We “give thanks to the Lord” by joining the angels to sing “Holy, Holy, Holy”.
When we are ready, we offer the gifts (bread and wine) God gave us, back to Him so that He may bless them (John 14:17). Likewise, our whole life should be offered to God so that He may bless and transfigure it.
We do this “in remembrance” of Him as Christ asked at the Last Supper. This act is not merely a repetition of the Last Supper but rather an extension of that Holy Event. Christ offered His Body and Blood then and does so now. We re-live His sacrifice in every Liturgy. This is His constant love for us: “He who eats my Flesh and drinks my Blood abides in Me and I in him” (John 5:56).
The Lord’s Prayer
Having remembered all the Saints and “especially… our all-holy, pure, most blessed, glorious Lady Theotokos”, the priest calls on us to boldly dare to call on our Heavenly God as Father. We respond with “Our Father in Heaven. . .” (John 16:23).

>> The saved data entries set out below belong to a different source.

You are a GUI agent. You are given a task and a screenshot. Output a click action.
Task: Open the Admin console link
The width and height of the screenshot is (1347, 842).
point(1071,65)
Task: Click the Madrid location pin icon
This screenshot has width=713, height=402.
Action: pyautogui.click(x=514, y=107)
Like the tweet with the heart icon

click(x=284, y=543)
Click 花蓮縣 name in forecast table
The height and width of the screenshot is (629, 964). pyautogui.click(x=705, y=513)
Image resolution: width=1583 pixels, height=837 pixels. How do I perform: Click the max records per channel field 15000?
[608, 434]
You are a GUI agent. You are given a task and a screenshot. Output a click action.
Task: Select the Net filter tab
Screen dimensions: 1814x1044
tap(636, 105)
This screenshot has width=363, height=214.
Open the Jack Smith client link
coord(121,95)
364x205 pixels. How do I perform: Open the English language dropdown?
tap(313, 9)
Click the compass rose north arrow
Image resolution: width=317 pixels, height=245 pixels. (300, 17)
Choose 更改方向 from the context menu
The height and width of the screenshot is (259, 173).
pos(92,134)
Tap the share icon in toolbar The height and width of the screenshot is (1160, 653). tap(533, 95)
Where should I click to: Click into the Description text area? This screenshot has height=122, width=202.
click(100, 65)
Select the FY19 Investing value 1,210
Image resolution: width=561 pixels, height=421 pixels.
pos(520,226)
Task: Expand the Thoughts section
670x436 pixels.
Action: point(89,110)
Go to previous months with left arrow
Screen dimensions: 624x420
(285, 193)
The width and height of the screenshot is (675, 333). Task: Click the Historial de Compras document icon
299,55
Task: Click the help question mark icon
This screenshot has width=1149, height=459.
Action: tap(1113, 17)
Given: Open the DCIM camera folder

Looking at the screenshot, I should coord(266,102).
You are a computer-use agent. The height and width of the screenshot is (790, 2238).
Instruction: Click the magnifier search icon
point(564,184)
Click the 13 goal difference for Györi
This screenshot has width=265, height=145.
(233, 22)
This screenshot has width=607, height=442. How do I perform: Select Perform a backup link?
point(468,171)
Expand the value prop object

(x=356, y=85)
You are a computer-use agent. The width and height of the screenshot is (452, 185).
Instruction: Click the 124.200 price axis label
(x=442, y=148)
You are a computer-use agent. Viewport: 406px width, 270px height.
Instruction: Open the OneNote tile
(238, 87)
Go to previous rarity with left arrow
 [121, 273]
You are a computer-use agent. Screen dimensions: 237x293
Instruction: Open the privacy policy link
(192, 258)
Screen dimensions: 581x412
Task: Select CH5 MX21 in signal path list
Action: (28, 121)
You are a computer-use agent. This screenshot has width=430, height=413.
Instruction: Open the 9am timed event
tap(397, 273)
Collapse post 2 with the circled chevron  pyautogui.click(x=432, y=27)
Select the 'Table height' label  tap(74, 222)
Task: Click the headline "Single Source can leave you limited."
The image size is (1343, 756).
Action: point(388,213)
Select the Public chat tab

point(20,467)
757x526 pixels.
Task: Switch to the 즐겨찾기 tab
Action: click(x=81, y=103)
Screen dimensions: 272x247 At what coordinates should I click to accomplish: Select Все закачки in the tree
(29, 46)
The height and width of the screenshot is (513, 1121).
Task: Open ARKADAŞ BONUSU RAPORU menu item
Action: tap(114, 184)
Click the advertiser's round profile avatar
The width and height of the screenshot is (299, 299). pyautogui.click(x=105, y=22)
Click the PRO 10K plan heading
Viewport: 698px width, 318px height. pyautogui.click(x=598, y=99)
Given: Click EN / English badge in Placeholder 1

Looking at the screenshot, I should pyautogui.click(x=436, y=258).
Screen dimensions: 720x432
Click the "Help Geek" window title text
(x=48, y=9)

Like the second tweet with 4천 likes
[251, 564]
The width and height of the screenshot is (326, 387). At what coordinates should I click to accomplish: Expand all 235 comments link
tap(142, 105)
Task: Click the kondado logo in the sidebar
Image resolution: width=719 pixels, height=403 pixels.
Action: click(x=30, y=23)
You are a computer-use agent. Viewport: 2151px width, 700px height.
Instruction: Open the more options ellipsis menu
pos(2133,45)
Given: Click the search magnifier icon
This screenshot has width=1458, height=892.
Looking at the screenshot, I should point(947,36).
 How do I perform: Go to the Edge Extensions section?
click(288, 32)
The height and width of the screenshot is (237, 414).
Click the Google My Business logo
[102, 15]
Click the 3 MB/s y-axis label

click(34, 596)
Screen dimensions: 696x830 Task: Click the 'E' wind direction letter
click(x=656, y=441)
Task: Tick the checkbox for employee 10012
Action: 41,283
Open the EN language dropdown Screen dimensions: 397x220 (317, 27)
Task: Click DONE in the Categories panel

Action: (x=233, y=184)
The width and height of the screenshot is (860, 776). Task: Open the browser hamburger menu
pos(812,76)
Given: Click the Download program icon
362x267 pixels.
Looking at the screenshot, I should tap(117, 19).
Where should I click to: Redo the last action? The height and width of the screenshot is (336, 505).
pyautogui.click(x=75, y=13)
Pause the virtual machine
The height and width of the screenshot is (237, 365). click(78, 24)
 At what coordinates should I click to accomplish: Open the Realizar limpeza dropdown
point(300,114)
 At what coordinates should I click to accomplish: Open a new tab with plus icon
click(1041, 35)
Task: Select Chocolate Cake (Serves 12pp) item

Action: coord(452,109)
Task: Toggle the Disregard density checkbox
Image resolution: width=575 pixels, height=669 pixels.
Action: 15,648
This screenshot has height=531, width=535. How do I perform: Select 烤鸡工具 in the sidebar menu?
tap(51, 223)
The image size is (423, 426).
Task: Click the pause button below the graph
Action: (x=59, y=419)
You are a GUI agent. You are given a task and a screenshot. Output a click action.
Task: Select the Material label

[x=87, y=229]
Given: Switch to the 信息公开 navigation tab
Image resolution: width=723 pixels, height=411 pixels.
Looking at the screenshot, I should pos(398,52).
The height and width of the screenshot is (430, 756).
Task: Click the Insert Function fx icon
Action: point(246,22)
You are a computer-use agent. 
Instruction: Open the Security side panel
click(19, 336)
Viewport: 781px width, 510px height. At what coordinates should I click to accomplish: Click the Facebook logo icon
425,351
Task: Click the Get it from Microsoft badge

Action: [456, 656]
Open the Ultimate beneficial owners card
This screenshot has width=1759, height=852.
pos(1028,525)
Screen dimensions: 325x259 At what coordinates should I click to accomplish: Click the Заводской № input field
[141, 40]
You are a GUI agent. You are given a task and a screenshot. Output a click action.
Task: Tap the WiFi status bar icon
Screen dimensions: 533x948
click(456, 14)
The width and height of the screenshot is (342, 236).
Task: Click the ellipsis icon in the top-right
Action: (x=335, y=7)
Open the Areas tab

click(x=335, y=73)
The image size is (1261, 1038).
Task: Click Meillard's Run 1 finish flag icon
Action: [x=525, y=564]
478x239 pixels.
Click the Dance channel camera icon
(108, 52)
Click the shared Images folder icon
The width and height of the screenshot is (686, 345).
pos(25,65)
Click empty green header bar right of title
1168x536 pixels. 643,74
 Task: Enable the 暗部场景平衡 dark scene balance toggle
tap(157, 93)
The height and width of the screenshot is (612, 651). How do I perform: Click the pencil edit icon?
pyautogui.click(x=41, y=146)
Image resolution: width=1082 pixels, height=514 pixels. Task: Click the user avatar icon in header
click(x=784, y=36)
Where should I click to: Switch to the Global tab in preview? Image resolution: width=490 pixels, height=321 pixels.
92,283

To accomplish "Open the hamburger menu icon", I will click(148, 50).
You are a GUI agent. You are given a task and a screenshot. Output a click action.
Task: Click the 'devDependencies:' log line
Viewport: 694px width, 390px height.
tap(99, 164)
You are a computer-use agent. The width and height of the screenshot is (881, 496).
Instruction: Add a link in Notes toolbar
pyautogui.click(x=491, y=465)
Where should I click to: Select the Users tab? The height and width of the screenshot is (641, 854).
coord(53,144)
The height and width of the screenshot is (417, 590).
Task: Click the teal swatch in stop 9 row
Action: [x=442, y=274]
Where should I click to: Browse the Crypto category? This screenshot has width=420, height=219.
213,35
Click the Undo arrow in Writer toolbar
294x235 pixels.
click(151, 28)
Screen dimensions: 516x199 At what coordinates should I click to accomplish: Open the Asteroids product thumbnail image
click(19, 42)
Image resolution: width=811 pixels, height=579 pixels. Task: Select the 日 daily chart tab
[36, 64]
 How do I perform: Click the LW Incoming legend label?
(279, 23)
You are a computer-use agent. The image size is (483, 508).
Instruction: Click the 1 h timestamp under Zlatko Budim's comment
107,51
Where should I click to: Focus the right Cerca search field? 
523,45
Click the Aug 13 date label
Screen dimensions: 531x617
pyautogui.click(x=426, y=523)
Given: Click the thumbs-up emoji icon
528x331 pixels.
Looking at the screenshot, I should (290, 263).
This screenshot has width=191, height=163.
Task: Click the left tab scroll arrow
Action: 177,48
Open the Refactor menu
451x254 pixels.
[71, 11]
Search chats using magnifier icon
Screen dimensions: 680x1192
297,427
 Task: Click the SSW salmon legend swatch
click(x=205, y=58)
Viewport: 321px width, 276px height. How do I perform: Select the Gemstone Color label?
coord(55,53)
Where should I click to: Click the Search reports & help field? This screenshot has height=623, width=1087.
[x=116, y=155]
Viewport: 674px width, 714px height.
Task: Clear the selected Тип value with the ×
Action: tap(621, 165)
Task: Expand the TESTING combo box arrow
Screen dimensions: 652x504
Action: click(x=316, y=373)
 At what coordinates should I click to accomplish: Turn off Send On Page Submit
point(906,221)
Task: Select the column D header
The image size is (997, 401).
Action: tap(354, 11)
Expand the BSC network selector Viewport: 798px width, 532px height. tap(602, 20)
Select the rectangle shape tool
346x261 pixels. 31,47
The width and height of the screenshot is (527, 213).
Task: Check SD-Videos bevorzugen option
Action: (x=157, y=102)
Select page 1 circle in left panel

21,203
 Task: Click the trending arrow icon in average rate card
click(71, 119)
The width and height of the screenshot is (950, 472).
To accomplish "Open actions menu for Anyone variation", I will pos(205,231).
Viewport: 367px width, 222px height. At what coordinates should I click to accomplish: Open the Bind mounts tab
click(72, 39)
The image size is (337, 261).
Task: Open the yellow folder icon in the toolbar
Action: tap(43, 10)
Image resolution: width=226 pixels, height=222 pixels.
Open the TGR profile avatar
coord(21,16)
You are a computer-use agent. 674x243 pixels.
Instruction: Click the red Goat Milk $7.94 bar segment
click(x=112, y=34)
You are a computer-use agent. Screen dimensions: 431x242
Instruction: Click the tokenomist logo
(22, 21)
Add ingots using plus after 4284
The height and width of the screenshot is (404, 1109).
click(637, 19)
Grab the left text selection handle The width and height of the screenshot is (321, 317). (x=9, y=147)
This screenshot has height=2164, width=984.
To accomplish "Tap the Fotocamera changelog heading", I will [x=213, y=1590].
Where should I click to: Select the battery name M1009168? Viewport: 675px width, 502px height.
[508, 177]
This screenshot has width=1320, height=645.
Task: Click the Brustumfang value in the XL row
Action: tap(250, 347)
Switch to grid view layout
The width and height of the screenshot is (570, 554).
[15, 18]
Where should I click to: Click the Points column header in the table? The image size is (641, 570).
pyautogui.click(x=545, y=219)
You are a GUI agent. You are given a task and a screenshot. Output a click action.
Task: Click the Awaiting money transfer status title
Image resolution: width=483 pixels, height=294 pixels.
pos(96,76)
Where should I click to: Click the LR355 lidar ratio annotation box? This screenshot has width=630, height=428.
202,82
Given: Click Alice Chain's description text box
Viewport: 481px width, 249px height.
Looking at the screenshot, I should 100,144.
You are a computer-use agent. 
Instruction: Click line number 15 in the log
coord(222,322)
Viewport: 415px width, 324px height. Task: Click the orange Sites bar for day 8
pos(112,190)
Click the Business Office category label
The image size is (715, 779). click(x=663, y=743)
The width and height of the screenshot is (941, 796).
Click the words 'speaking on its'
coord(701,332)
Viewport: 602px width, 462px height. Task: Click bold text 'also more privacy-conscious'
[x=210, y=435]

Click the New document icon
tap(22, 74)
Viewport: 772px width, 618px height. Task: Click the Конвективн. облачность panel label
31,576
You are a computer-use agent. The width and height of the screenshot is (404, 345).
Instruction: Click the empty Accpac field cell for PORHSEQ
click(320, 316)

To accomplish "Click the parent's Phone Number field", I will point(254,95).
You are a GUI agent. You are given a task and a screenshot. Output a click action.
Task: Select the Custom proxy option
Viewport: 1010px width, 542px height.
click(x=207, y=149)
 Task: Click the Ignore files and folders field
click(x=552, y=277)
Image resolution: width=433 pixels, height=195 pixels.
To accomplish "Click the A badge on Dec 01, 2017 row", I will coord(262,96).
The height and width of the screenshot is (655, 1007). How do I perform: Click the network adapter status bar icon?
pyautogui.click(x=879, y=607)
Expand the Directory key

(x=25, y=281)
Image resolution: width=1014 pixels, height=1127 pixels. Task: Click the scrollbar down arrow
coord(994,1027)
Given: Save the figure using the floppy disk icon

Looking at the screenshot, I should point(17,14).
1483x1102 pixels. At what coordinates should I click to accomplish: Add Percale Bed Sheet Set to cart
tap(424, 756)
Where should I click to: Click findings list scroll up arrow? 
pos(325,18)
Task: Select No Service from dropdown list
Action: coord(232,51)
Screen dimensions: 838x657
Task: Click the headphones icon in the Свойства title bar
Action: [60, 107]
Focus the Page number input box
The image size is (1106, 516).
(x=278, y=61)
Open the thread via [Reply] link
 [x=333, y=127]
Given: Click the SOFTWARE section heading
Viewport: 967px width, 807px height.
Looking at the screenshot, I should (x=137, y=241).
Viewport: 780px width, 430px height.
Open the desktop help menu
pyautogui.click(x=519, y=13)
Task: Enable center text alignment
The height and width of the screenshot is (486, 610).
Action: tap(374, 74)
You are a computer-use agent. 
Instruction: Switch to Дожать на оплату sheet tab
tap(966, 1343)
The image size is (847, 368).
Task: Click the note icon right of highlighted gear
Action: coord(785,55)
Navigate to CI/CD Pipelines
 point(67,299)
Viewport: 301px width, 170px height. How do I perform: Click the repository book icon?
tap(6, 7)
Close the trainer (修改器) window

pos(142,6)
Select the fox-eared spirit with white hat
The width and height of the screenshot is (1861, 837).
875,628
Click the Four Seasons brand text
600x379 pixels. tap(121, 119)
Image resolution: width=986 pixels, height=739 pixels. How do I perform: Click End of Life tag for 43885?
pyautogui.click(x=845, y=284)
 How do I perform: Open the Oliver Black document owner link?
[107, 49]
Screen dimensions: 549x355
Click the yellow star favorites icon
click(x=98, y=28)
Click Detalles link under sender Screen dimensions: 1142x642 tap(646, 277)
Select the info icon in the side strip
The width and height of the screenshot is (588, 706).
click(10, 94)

Now that we have called “Our Father”, we prepare to receive Him and affirm that only “One is Holy, One is Lord…”
We prepare ourselves with prayers acknowledging that Christ will save sinners (Tim 1:15). This is His sacred Body and Blood. Despite our fallen state, we must not lose hope but ask forgiveness and that he make us worthy to receive the “Mysteries” so that we have “Life Everlasting” (John 6:53).
We chant “The Body of Christ come take. Of the fount of Immortality come taste”. Christ belongs to each of us. “Come take” (Ps 71:8).
With Holy Communion, we pass from death into the Resurrection of Christ. We live again. Christ offers Himself to “whoever believes in Him” (John 3:16).
Having armed ourselves with Christ, we may continue our life.
Following our offering of thanks to Christ for giving us His Body and Blood we are asked to “go forth in peace, in the name of the Lord”. We receive the blessing of Christ and are asked to leave as witnesses to what we have just experienced. We take Christ, the Word, whom we have seen in the Small Entrance, heard through the Gospel and tasted through Communion and make Him a part of our whole life in this world.
We begin the Liturgy with “in peace, let us pray”. We are now asked to “go in peace”. We depart chanting “Blessed be the name of the Lord” (Ps 112:2).
The Divine Liturgy is a joumey, the aim of which is to meet and unite ourselves with God. During the Liturgy we have received Christ. Now we are asked to receive Him into our whole life.